If you want to sort numbers of various lengths (not say variably combined with other characters like .), you have to convert the numbers to a numeric format (or a string left-padded with 0s) for sorting.
Let’s try it:

num_list = ['0', '5', '10']
print(sorted(num_list, key=int))
['0', '5', '10']

Your task is a little bit more complicated because you seem to want to sort by multiple parts. Some are strings some are numbers. You will need to split the string to the parts (maybe remove insignificant parts like .) and convert the numbers… sort is able to sort by multiple values in list or tuple. You got the idea…

Maybe take a peek at natsort

2 Likes

Thanks I’ll give it a go

@vbrozik

I’ve edited my original post as I made a typo or two. All characters after >> are in the X.1 format and not X1

“So not sure why X.10 is before X.1”

Because you are sorting strings not numbers, and strings are sorted lexicographically.

To be precise: ‘X.1’ actually sorts before ‘X.10’. Try this:

sorted(['X.1', 'X.10'])

But ‘X.10’ will sort before ‘X.2’, for the same reason that Thursday comes before Wednesday in the dictionary, and ‘aardvark’ comes before ‘penguin’.

To sort this numerically is not an easy task. You need to split each substring into a tuple of fields, with the letters left as strings and the numeric fields converted to actual ints:

'X.10' --> ('X', 10)

and then sort the tuples, then reassemble them back to strings. Natural sorting is tricky to get right, and there are a ton of special cases needed to get it working correctly for arbitrary strings.

My recommendation is that if you need anything more than the simplest, most basic natural sorting, use the natsort library.

On approach could be using helper function with groupby for sorting.

Helper function splits item in list to get sort values, groups decimals and converts to integers and returns tuple of groups for sorting.
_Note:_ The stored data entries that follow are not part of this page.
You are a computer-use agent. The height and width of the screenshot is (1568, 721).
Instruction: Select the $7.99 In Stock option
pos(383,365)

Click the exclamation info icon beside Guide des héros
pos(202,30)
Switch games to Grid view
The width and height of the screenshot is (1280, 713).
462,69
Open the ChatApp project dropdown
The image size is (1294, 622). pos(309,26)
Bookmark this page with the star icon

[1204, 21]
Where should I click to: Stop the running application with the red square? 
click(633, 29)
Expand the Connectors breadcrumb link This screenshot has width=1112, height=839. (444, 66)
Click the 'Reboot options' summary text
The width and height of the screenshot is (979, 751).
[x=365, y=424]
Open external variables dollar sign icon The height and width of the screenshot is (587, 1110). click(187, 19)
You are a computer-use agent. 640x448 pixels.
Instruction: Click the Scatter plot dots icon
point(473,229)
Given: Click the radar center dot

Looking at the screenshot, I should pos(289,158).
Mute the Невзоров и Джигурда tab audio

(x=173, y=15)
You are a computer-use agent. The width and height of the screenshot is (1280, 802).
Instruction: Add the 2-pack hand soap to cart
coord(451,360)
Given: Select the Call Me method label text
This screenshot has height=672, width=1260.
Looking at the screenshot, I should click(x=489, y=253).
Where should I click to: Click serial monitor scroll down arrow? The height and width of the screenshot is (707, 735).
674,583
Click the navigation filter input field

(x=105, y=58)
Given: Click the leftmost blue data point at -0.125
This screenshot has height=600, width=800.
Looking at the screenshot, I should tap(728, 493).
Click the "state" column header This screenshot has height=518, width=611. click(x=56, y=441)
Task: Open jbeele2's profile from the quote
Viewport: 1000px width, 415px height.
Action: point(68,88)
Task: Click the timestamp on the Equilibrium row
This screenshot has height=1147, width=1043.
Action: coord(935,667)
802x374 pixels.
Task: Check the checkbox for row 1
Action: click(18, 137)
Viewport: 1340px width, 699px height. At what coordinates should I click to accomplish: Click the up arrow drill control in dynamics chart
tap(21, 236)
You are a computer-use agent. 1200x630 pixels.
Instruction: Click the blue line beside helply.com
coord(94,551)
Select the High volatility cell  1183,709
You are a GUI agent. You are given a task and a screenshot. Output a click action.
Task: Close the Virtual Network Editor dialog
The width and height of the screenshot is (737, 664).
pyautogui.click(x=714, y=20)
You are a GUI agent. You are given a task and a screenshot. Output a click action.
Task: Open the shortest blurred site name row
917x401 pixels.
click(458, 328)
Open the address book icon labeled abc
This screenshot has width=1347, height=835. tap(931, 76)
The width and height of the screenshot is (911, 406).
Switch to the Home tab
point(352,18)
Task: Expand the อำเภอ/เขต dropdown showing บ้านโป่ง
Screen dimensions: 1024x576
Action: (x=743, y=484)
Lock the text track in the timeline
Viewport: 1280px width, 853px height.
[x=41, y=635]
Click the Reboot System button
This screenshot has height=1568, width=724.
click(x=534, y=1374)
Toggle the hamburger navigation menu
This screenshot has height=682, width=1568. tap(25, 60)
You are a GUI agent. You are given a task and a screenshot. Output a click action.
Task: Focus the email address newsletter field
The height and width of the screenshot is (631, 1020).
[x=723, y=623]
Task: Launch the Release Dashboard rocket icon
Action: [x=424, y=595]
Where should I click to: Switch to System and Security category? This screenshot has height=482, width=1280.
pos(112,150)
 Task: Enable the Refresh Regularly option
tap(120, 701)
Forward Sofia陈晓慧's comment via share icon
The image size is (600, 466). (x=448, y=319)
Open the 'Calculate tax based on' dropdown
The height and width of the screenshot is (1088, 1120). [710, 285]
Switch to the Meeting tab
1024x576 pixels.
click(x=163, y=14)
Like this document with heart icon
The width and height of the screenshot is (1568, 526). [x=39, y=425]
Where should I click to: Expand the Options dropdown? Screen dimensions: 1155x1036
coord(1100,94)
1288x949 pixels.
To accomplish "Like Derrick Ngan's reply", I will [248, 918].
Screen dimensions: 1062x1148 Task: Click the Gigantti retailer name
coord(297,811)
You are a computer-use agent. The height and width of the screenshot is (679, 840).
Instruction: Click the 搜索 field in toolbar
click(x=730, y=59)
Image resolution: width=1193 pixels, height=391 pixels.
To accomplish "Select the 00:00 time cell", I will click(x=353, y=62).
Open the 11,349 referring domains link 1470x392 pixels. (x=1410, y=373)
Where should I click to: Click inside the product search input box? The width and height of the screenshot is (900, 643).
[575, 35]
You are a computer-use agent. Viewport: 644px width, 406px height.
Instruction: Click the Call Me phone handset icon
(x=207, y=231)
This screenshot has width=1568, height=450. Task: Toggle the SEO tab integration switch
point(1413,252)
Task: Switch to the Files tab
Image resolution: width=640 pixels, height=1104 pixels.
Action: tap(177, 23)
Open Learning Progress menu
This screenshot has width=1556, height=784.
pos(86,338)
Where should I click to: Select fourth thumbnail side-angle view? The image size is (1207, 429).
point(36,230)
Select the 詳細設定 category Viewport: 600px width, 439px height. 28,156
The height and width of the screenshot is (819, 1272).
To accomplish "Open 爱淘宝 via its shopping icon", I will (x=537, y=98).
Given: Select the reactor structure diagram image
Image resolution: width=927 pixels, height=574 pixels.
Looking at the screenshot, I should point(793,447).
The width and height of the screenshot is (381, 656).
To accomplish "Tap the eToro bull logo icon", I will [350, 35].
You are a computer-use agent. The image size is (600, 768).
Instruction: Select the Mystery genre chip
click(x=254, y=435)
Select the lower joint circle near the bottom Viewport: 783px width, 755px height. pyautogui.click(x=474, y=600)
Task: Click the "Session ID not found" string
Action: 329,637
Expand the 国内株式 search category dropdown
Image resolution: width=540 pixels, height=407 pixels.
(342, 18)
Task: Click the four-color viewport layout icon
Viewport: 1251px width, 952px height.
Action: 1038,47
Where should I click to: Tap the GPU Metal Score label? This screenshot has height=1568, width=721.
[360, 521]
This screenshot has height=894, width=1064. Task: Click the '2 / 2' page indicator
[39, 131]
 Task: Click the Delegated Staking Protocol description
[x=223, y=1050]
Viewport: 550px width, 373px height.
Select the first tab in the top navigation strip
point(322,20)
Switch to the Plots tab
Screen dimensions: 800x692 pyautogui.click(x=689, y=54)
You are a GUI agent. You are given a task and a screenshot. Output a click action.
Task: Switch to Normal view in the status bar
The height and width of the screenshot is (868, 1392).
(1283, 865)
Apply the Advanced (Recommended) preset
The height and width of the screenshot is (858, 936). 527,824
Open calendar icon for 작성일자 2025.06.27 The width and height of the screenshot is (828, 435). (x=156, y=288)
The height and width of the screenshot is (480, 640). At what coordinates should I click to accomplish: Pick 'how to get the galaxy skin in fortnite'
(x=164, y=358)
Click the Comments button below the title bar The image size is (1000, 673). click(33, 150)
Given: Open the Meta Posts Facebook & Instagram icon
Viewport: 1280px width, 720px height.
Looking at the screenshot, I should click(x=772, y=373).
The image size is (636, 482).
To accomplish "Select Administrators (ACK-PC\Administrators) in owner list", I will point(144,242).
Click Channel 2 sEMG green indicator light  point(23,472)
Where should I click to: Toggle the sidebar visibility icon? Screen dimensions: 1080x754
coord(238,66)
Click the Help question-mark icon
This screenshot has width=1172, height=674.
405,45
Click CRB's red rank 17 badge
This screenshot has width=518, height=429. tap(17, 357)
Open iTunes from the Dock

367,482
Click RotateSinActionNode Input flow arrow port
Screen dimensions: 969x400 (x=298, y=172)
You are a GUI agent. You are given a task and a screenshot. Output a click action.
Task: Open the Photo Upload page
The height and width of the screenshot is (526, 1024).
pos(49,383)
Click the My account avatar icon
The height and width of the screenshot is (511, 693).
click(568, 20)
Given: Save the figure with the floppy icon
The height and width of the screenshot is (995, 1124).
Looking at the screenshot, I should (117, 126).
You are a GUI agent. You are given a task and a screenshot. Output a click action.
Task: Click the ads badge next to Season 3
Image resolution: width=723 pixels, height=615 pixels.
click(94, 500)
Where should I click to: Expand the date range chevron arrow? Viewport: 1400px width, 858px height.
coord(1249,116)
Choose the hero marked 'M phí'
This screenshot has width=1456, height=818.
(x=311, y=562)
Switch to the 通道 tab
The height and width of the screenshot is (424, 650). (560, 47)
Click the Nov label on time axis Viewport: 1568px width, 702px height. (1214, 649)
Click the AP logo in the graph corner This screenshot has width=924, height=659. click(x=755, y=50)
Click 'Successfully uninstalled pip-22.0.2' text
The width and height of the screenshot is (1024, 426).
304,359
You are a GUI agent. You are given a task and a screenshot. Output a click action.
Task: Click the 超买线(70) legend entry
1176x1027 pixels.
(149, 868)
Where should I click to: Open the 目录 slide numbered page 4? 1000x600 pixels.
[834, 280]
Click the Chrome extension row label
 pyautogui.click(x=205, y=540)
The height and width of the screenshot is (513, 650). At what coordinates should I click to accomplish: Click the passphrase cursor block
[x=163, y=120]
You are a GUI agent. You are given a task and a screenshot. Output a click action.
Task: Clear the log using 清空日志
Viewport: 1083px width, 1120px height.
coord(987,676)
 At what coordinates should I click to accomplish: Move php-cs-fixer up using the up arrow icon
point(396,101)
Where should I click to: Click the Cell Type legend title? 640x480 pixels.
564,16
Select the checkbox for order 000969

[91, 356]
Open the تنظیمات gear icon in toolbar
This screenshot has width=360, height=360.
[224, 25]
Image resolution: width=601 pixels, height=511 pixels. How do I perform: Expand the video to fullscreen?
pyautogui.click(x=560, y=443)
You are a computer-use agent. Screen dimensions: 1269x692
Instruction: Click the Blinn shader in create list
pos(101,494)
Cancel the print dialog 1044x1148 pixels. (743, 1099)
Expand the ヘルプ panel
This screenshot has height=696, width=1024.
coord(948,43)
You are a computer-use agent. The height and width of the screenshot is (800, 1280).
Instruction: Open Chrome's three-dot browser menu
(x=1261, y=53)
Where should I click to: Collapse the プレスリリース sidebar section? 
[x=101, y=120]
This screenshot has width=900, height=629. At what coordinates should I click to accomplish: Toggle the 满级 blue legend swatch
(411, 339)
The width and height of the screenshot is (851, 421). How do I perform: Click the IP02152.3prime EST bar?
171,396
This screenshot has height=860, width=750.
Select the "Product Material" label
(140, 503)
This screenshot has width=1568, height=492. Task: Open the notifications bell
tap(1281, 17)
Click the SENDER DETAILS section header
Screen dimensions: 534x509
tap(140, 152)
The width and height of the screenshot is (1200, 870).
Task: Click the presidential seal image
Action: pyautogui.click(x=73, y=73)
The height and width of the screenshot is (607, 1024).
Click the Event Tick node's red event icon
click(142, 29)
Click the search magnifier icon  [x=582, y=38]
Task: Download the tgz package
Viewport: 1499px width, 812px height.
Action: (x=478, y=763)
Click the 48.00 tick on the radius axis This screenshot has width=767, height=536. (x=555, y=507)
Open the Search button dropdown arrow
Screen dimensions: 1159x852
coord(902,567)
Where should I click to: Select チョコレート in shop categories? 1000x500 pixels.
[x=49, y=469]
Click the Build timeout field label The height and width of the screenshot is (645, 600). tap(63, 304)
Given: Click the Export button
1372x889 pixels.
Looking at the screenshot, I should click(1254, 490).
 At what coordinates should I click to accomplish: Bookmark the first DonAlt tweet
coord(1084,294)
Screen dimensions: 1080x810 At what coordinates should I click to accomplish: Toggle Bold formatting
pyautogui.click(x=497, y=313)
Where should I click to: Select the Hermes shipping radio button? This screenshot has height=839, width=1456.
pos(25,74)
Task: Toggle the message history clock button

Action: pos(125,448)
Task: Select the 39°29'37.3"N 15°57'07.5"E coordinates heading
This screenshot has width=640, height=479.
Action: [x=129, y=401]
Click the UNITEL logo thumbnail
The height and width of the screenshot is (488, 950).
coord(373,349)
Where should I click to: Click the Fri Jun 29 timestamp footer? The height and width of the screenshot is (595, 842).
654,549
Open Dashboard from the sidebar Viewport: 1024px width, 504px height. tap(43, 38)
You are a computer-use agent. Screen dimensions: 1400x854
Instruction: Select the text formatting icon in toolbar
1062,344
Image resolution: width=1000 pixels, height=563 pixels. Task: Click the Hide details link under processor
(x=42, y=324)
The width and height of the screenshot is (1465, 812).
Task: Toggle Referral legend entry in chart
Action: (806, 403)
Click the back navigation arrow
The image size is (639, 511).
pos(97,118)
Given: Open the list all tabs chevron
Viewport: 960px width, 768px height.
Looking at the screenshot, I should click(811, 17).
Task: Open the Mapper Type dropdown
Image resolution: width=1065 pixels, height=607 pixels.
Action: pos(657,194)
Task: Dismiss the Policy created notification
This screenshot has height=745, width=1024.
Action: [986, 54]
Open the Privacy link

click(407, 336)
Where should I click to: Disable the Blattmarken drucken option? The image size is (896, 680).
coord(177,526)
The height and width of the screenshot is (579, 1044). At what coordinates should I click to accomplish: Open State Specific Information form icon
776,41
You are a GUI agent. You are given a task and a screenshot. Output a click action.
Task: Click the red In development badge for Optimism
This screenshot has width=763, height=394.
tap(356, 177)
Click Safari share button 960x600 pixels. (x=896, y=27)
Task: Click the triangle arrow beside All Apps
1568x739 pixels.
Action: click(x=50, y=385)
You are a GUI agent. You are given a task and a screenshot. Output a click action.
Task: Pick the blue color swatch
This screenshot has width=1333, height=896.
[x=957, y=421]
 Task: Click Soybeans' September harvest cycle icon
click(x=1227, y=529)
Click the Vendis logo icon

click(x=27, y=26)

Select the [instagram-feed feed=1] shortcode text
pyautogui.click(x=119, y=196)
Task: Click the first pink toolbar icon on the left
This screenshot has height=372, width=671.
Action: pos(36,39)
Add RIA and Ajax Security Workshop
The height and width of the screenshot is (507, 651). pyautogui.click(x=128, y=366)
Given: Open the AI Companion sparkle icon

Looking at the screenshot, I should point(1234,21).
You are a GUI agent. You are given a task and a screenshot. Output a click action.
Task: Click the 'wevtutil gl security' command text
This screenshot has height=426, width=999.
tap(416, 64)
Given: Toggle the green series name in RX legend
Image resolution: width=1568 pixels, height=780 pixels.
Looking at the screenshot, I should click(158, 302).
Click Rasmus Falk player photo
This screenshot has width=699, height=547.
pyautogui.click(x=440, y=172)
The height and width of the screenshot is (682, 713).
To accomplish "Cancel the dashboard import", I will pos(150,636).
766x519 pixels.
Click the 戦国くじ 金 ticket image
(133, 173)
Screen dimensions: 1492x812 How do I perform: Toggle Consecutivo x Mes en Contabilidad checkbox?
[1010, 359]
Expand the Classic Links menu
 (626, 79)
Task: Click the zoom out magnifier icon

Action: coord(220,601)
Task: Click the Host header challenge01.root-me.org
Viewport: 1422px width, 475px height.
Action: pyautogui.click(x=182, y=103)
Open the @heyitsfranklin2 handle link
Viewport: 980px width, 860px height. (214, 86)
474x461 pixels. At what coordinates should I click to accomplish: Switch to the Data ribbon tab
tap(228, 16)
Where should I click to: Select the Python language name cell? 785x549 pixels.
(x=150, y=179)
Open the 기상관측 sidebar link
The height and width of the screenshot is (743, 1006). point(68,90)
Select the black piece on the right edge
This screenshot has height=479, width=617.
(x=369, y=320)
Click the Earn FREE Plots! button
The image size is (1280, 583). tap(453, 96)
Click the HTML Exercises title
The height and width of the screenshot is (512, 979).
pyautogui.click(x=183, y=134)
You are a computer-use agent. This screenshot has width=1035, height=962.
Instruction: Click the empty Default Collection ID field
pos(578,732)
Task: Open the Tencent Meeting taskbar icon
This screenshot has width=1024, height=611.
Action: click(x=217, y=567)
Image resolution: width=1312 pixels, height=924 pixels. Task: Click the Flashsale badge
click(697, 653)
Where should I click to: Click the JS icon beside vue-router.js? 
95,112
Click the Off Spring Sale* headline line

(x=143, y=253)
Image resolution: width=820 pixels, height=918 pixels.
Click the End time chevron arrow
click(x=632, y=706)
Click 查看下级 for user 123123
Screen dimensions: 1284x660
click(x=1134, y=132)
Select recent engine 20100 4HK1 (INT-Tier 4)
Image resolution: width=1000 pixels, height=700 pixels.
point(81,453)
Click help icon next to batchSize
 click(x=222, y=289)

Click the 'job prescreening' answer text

from itertools import groupby

test = ['chip>>X.1.A1.A2', 'chippy>>X.1.B2.B2','cheese>>X.10','califlower>>X.12' , 'cabbage>>X.2' , 'cake>>X.1.B1.A2']

def separate(item):
    sort_value = item.split('>>')[1]
    stream = ((is_num, ''.join(group)) for is_num, group in groupby(sort_value, str.isdecimal))
    return tuple(int(group) if is_num else group for is_num, group in stream)

print(*sorted(test, key=separate), sep='\n')

chip>>X.1.A1.A2
cake>>X.1.B1.A2
chippy>>X.1.B2.B2
cabbage>>X.2
cheese>>X.10
califlower>>X.12
2 Likes

@BowlOfRed

Natsort did the job perfectly. Thanks for the tip